Task instructions — List the entries from the line with "Given: Open the mail icon in left sidebar" to the line with "Looking at the screenshot, I should 354,693.", both included, as a numbered list, leaving out blank lines.

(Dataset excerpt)
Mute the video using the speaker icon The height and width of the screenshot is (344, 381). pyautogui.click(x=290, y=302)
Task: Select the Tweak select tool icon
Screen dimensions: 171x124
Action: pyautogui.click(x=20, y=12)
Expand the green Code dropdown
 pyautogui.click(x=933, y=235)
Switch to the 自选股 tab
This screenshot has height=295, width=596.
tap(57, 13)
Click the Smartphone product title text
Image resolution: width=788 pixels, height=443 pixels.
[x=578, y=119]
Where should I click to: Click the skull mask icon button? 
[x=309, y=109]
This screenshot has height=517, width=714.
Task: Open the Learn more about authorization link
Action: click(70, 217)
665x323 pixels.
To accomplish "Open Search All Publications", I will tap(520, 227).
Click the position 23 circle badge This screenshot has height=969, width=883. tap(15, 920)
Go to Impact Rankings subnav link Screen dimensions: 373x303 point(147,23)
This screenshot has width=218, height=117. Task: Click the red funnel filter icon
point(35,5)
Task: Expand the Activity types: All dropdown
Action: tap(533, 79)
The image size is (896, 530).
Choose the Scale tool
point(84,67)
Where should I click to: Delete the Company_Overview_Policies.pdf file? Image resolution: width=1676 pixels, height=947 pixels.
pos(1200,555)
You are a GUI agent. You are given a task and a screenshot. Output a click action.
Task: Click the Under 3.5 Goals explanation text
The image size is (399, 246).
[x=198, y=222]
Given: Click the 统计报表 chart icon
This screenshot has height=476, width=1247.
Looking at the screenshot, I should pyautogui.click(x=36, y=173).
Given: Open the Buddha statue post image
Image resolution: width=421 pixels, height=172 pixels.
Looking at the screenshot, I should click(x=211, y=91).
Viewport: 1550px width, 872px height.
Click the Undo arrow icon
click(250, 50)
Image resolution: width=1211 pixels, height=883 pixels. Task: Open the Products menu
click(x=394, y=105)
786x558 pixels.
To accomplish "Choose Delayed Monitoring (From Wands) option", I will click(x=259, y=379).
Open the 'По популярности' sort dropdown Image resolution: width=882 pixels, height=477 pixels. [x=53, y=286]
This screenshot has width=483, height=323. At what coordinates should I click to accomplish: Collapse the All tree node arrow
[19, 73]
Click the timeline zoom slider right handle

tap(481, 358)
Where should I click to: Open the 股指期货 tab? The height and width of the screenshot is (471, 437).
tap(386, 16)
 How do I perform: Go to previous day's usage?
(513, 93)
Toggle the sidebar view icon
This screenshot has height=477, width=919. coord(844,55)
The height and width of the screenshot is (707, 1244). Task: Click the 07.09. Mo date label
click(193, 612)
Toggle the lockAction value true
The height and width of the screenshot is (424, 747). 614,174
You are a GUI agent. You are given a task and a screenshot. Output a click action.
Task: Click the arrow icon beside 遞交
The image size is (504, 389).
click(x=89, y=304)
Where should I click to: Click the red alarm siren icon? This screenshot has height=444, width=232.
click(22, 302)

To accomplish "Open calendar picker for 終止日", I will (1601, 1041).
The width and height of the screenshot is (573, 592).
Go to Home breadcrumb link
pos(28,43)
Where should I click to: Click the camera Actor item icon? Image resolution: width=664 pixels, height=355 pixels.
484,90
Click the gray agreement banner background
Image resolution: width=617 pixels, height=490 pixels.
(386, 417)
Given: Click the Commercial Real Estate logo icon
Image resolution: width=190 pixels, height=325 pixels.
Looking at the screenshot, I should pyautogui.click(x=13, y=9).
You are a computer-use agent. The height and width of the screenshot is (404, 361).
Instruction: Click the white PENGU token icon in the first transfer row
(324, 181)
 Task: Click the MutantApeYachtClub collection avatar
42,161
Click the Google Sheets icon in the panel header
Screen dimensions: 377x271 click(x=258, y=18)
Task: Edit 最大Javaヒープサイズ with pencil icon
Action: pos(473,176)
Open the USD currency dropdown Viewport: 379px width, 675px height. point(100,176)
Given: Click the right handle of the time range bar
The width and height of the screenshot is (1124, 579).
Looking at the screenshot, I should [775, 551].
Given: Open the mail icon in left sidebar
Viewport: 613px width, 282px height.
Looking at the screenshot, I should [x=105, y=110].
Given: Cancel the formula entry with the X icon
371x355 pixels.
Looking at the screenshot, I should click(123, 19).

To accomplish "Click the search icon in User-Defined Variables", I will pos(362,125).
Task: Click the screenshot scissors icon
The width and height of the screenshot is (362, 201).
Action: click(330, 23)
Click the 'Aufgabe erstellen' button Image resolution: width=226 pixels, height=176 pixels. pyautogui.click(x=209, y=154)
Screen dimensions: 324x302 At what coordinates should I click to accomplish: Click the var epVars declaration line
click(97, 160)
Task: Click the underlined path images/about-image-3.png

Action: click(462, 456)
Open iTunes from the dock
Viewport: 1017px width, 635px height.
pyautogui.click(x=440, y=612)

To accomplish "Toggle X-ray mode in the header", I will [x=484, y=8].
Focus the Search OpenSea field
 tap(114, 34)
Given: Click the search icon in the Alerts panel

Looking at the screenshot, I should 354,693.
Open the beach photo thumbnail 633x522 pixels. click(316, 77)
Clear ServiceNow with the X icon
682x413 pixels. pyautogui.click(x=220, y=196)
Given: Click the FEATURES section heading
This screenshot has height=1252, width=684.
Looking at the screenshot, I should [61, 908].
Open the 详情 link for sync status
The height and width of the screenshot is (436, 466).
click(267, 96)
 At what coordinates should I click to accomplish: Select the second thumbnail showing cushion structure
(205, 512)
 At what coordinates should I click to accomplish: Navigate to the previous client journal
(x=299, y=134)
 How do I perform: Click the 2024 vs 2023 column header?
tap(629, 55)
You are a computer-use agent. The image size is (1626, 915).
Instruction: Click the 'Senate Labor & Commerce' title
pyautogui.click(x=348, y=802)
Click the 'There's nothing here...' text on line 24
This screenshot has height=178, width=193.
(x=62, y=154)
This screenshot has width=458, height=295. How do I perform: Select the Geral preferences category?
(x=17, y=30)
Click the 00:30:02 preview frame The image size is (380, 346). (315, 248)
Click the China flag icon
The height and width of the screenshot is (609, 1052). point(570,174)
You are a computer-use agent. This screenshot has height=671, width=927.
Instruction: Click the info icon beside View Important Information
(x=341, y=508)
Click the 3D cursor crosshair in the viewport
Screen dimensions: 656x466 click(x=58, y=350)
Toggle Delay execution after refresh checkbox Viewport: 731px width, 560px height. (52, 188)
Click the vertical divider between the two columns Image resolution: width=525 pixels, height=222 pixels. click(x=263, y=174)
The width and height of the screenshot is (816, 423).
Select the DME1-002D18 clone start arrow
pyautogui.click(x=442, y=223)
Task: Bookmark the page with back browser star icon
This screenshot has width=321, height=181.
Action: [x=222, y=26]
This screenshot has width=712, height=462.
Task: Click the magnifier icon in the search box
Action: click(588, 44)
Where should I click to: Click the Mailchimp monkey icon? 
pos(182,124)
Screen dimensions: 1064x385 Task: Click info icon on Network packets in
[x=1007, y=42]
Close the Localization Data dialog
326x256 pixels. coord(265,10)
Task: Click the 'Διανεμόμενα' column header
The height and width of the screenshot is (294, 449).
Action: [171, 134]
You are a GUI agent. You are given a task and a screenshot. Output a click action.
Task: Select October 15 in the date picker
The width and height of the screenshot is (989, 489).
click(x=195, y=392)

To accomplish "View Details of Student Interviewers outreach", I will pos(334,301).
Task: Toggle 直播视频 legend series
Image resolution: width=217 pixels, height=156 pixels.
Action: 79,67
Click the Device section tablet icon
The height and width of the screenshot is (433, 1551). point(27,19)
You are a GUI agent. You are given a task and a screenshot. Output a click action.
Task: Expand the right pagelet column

Task output —
1. Given: Open the mail icon in left sidebar
2. Viewport: 613px width, 282px height.
3. Looking at the screenshot, I should [x=105, y=110].
4. Given: Cancel the formula entry with the X icon
5. 371x355 pixels.
6. Looking at the screenshot, I should click(123, 19).
7. To accomplish "Click the search icon in User-Defined Variables", I will pos(362,125).
8. Task: Click the screenshot scissors icon
9. The width and height of the screenshot is (362, 201).
10. Action: click(330, 23)
11. Click the 'Aufgabe erstellen' button Image resolution: width=226 pixels, height=176 pixels. pyautogui.click(x=209, y=154)
12. Screen dimensions: 324x302 At what coordinates should I click to accomplish: Click the var epVars declaration line
13. click(97, 160)
14. Task: Click the underlined path images/about-image-3.png
15. Action: click(462, 456)
16. Open iTunes from the dock
17. Viewport: 1017px width, 635px height.
18. pyautogui.click(x=440, y=612)
19. To accomplish "Toggle X-ray mode in the header", I will [x=484, y=8].
20. Focus the Search OpenSea field
21.  tap(114, 34)
22. Given: Click the search icon in the Alerts panel
23. Looking at the screenshot, I should 354,693.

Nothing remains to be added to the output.